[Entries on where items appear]

******

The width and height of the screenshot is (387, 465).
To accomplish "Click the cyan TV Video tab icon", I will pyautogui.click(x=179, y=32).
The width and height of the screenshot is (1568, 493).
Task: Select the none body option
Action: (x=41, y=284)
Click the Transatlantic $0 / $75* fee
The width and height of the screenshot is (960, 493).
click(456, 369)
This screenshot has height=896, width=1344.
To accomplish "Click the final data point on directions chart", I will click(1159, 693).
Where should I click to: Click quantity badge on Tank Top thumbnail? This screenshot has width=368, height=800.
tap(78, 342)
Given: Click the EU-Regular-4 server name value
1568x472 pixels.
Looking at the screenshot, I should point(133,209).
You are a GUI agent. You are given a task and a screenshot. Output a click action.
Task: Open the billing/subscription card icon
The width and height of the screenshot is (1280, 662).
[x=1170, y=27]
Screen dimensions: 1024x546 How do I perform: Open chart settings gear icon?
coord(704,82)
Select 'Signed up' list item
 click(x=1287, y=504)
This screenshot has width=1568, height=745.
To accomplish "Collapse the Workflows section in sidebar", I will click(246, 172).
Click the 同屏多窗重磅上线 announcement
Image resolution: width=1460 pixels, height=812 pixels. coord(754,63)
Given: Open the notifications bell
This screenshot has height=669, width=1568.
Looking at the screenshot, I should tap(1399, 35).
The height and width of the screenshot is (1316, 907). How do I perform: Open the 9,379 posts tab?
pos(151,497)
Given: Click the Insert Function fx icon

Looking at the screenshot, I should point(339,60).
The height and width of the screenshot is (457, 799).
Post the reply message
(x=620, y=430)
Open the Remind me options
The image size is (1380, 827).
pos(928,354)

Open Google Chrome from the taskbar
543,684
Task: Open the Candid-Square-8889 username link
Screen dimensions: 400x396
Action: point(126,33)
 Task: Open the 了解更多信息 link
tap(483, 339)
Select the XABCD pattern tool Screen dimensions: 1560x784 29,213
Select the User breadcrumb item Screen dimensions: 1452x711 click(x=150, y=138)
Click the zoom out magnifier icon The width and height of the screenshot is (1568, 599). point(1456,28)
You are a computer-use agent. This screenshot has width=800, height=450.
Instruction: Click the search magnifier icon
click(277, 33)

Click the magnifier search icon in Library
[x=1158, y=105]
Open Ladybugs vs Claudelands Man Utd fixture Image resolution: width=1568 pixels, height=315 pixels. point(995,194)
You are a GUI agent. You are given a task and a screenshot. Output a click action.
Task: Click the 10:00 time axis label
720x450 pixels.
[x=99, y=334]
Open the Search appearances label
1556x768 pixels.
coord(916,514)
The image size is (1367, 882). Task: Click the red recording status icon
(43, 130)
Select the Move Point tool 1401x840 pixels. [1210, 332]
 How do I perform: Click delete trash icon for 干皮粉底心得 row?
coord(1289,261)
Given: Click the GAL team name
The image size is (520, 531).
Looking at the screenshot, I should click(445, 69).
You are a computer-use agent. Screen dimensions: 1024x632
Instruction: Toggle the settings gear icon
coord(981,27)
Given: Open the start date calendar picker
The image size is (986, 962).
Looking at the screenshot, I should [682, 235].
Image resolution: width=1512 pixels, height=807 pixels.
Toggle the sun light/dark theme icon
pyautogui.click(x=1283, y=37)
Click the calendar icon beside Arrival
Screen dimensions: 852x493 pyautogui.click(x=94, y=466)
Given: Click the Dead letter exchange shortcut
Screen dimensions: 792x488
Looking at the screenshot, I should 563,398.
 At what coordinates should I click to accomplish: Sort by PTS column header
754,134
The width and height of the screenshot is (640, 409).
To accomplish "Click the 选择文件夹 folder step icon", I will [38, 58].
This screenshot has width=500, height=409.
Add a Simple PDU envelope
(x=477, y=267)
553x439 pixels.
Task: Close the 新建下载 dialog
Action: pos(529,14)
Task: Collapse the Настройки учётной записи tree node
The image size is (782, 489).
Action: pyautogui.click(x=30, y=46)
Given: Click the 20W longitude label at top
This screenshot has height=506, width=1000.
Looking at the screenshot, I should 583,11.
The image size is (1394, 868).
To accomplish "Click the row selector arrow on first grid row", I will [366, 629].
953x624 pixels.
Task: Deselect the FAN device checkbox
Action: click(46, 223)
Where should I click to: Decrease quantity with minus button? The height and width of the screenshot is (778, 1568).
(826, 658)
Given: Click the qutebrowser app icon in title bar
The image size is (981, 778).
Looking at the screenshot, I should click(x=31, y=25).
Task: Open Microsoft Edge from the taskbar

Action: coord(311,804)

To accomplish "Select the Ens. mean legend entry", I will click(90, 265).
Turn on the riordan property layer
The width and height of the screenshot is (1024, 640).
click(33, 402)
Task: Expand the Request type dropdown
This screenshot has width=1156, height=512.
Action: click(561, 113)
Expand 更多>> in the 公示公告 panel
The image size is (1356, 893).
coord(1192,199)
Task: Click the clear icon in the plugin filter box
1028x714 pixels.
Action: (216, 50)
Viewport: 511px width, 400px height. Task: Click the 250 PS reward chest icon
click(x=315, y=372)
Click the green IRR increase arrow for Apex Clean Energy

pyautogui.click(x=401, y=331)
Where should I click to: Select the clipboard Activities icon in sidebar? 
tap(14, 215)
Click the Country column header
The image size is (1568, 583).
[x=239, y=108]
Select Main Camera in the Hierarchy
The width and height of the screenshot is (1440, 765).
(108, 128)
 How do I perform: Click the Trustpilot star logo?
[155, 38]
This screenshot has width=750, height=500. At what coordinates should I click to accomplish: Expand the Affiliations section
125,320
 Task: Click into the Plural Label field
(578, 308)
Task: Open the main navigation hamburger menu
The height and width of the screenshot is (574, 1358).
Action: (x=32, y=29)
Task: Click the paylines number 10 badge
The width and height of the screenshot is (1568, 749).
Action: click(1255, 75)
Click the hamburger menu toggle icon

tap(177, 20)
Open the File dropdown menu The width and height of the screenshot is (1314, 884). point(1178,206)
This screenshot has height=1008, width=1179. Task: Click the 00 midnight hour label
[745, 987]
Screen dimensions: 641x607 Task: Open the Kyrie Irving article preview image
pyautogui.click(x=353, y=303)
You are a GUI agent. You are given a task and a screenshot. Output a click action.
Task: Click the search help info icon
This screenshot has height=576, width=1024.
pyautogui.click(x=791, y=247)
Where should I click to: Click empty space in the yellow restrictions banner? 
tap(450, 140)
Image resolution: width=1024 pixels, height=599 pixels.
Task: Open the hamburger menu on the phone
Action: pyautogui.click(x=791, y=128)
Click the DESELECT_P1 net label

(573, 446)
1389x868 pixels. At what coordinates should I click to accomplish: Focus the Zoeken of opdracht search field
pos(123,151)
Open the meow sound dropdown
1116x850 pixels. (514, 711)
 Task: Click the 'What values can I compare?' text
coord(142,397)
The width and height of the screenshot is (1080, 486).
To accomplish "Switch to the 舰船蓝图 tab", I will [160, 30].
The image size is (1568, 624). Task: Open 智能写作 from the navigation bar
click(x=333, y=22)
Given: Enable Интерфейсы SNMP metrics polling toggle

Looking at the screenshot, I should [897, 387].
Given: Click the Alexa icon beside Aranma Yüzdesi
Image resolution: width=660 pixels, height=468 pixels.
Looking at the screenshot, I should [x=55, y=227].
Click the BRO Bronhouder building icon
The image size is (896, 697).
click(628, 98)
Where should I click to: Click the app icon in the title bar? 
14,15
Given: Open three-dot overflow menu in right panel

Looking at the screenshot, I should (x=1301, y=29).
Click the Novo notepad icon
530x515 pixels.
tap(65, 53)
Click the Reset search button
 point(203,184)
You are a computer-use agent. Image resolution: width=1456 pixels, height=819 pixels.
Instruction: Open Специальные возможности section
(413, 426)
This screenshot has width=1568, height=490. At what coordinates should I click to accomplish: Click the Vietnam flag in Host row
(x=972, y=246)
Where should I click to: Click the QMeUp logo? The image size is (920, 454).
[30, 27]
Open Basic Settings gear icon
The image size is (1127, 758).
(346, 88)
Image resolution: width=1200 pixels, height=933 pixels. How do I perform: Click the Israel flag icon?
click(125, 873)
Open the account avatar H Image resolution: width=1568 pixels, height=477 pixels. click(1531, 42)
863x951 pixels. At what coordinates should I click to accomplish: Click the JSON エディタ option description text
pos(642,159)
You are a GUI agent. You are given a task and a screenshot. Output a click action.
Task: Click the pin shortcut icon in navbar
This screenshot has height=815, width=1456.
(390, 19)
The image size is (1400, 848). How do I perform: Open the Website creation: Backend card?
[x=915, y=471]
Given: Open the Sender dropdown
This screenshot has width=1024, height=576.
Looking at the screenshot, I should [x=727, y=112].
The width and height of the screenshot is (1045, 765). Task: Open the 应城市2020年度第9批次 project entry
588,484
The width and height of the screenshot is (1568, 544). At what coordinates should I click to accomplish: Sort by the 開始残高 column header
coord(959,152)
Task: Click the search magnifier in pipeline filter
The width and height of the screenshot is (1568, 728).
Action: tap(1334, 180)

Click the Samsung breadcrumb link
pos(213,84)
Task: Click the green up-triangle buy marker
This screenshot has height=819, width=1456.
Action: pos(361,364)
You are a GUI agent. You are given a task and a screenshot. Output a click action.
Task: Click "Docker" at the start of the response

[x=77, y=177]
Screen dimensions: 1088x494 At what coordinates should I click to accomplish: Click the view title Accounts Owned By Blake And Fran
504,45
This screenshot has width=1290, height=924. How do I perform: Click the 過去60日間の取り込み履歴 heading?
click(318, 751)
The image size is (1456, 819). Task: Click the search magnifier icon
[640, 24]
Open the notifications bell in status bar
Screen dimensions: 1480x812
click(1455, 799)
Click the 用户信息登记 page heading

******

#### [Given instruction]
Copy out again every line from the start of the rows down through the line containing "pos(151,497)", including that line.

#### [Full response]
The width and height of the screenshot is (387, 465).
To accomplish "Click the cyan TV Video tab icon", I will pyautogui.click(x=179, y=32).
The width and height of the screenshot is (1568, 493).
Task: Select the none body option
Action: (x=41, y=284)
Click the Transatlantic $0 / $75* fee
The width and height of the screenshot is (960, 493).
click(456, 369)
This screenshot has height=896, width=1344.
To accomplish "Click the final data point on directions chart", I will click(1159, 693).
Where should I click to: Click quantity badge on Tank Top thumbnail? This screenshot has width=368, height=800.
tap(78, 342)
Given: Click the EU-Regular-4 server name value
1568x472 pixels.
Looking at the screenshot, I should point(133,209).
You are a GUI agent. You are given a task and a screenshot. Output a click action.
Task: Open the billing/subscription card icon
The width and height of the screenshot is (1280, 662).
[x=1170, y=27]
Screen dimensions: 1024x546 How do I perform: Open chart settings gear icon?
coord(704,82)
Select 'Signed up' list item
 click(x=1287, y=504)
This screenshot has width=1568, height=745.
To accomplish "Collapse the Workflows section in sidebar", I will click(246, 172).
Click the 同屏多窗重磅上线 announcement
Image resolution: width=1460 pixels, height=812 pixels. coord(754,63)
Given: Open the notifications bell
This screenshot has height=669, width=1568.
Looking at the screenshot, I should tap(1399, 35).
The height and width of the screenshot is (1316, 907). How do I perform: Open the 9,379 posts tab?
pos(151,497)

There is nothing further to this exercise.